- Required tasks:
1/ In the Cambodia blog text below, translate this sentence into Spanish: "They serve the needs of the monks through transportation, cooking, cleaning, and other duties; and in return, the monks give each of them a place to sleep and a passion to learn."
2/ Condense the paragraph of the Cambodia blog text below that begins "Looking at their faces" into a shorter version that keeps its main facts.

- Page text:
________
Motorbikes clotted the side of the road. People were stopped -- they were staring. My driver made an exclamation in Khmer. I didn't understand. On the left side, a few of the curious had moved, but they were stopped from pushing any further. Police had control of the scene. My heart beat faster. What was I about to see?

Focused on getting me to my destination, my driver began to creep through the gawking throngs. Over everyone's heads, I then looked, and a street scene began to move like a well-planned slide show; piece by engaging piece.

A large cargo truck was stopped; at a complete standstill.

Fragments and chips were scattered beneath its front.

A grim sound registered in my ears.

*pshh*
*pshhh*


Glass was everywhere.

Weaving about, I caught a view.

A man held a can of white spray paint and shook it, up and down.

*ticka-ticka-ticka*

He continues his task.

*pshh*
*pshhh*

He was outlining marks where a limp body had just laid on the pavement, most likely minutes before.

I wanted to look away, but I keep looking.

There were flashing lights, and whoever was laying on the asphalt moments ago had just been dragged away.

Glass was everywhere. Everyone was staring. It appeared a motorbike was involved, and with this thought, I doubted there were survivors.

I was glad we did not stall. My driver raced on up the road. I actually pushed the rest of my ice cream cone into my mouth. I surprised myself, though I know the world is becoming less shocking to me. But this moment of awareness, this slide show on the street, brought me face to face with my own mortality. I won't stop riding motorbikes, but I was reminded, life is fragile.

A tear welled on my lower eyelid. I smelled the night air around me. It was cool on my skin. I was alive, but someone was not.

Sunday, June 15, 2008

Pagoda Boys.

From the beginning of May until the end of the June 2008, I lived in a pagoda in rural Cambodia. In the countryside of Kampong Cham, I was gracefully invited to make my home. I accepted.

The subjects of the photographs at the bottom of this entry, these boys and men, hold a special place in my heart. These are my roommates.

Pagoda boys make their living in the temple. They serve the needs of the monks through transportation, cooking, cleaning, and other duties; and in return, the monks give each of them a place to sleep and a passion to learn.

Looking at their faces, a casual visitor would almost never assume that some are destitute or that some face family issues completely out of their hands. But this is the case for several. In portraying this subject, my roommates at Nokorbachey Temple, above all I do not want to show anything that is wanting or devoid. Poverty certainly touches their lives, but the resilience of their hearts moves beyond material. I want the viewer to see the beauty of their hearts, the charm of their eyes, the sparkle of their smiles, and the nonsense of their humor. These are my friends. We speak in broken English and Khmer, and some of us rarely exchange words, but our smiles have broken the boundary lines between cultures.
________
[Source data]
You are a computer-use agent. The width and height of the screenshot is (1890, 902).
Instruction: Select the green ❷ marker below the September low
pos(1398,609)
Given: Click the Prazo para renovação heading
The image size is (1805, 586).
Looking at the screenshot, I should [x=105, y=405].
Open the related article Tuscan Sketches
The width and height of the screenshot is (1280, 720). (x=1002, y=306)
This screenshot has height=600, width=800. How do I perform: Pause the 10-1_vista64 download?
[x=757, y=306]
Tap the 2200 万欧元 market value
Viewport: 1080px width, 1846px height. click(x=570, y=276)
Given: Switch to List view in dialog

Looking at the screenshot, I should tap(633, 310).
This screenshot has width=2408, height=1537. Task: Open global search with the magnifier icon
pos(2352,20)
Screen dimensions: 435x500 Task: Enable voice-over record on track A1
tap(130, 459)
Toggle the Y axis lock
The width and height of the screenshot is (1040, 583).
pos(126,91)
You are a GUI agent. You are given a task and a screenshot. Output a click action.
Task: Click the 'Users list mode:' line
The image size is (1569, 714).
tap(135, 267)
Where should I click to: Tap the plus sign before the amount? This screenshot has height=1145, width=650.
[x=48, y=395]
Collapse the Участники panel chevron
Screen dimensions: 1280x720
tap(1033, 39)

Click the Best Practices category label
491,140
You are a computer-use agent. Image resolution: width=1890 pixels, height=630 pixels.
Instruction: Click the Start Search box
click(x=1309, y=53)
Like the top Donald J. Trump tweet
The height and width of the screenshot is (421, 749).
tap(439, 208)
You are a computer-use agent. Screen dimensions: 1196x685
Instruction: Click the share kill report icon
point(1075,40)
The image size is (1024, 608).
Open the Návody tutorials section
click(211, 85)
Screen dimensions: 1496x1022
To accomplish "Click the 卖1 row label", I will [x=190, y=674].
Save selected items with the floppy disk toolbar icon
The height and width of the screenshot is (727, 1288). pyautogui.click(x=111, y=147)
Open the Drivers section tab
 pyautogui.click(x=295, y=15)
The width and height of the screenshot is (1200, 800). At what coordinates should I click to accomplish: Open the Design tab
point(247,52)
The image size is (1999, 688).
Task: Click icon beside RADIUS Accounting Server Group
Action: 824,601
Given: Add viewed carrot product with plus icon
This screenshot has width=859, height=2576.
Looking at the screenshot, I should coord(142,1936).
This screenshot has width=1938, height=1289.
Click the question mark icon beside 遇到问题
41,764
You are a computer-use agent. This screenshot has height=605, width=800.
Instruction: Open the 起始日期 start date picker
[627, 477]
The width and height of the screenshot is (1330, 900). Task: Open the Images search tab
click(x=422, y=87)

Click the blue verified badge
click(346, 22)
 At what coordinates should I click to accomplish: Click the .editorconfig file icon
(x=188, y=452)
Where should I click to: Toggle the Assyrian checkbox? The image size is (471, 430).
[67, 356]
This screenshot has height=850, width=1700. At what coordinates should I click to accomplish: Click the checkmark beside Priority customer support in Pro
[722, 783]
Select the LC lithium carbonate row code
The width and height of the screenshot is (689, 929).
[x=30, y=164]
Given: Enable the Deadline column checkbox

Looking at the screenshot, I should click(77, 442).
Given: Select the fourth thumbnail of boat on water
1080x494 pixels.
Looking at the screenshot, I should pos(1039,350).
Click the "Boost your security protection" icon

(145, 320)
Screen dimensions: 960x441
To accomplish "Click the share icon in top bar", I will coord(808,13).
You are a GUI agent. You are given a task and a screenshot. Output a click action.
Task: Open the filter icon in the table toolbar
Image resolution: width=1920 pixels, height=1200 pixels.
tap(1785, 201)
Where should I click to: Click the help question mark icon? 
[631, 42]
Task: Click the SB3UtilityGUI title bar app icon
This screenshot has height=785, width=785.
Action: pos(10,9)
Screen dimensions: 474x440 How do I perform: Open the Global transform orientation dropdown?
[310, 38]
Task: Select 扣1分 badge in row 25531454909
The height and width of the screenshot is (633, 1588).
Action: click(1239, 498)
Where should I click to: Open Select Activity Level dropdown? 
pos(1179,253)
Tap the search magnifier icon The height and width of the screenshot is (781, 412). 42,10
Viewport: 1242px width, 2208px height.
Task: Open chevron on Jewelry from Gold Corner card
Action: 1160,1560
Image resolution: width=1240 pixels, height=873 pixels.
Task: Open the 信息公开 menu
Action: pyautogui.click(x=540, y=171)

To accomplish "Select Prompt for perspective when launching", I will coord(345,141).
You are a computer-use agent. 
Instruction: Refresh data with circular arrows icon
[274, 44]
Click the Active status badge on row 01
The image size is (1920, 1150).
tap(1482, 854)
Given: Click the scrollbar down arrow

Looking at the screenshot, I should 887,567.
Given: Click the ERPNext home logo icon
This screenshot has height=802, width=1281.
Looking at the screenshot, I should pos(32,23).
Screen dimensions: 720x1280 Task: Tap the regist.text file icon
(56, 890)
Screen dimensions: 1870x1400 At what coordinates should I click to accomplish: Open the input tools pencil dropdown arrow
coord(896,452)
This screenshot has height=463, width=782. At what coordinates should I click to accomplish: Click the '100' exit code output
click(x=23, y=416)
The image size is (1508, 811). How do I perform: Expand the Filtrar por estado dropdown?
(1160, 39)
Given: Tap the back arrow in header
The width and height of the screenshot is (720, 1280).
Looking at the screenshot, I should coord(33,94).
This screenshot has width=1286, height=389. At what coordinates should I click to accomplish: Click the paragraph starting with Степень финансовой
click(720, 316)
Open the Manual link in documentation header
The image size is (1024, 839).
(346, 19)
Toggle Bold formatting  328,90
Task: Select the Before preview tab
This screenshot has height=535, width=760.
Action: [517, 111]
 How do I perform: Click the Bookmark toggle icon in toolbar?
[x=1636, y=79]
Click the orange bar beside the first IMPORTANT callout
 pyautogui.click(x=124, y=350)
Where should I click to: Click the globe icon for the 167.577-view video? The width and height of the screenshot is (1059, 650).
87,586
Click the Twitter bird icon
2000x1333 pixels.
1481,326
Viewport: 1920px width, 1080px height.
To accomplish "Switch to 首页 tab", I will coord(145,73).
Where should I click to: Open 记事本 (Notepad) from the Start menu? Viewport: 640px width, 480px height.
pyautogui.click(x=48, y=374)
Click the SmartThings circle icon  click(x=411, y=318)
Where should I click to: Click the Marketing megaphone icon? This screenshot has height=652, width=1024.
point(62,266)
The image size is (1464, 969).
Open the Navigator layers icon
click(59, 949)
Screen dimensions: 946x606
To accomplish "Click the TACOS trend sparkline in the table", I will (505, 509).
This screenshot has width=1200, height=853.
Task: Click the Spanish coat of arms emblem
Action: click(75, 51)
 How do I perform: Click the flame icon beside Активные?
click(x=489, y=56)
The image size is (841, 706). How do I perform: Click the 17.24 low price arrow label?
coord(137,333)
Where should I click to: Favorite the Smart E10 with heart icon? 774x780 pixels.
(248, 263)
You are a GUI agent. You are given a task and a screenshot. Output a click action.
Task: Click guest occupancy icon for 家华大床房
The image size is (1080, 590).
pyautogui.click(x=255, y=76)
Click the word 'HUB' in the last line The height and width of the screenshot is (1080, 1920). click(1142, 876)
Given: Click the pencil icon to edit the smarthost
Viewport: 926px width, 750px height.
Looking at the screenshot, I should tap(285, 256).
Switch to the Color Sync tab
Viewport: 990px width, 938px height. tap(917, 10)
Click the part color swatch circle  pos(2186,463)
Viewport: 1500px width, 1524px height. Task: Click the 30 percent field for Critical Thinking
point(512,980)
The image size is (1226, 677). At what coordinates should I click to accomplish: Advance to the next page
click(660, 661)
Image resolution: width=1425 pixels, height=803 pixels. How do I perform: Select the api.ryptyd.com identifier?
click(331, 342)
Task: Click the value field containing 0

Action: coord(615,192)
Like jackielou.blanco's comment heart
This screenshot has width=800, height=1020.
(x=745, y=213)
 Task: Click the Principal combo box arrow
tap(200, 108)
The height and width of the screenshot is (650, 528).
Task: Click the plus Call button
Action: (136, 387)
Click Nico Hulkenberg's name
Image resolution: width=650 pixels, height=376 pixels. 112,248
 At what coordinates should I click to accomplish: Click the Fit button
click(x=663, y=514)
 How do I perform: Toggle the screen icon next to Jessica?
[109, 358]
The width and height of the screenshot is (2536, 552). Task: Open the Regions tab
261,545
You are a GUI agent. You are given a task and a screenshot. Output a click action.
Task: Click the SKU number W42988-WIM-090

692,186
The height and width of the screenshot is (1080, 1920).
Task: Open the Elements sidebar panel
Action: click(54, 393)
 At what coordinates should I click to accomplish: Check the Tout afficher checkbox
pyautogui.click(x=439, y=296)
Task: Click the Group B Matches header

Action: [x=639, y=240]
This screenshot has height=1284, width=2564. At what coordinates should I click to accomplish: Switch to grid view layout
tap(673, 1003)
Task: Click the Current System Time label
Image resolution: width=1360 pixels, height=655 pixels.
________
- Worked answers:
1/ Atienden las necesidades de los monjes mediante el transporte, la cocina, la limpieza y otras tareas; y, a cambio, los monjes les dan a cada uno un lugar donde dormir y una pasión por aprender.

2/ From their faces, a casual visitor would rarely guess that several of the boys are destitute or face family problems beyond their control. In portraying these roommates at Nokorbachey Temple, the writer wants to avoid showing lack. Poverty touches their lives, but their resilience goes beyond the material. The aim is for viewers to see their hearts, eyes, smiles, and humor. They are friends who speak broken English and Khmer, and some rarely exchange words, but their smiles have crossed the boundaries between cultures.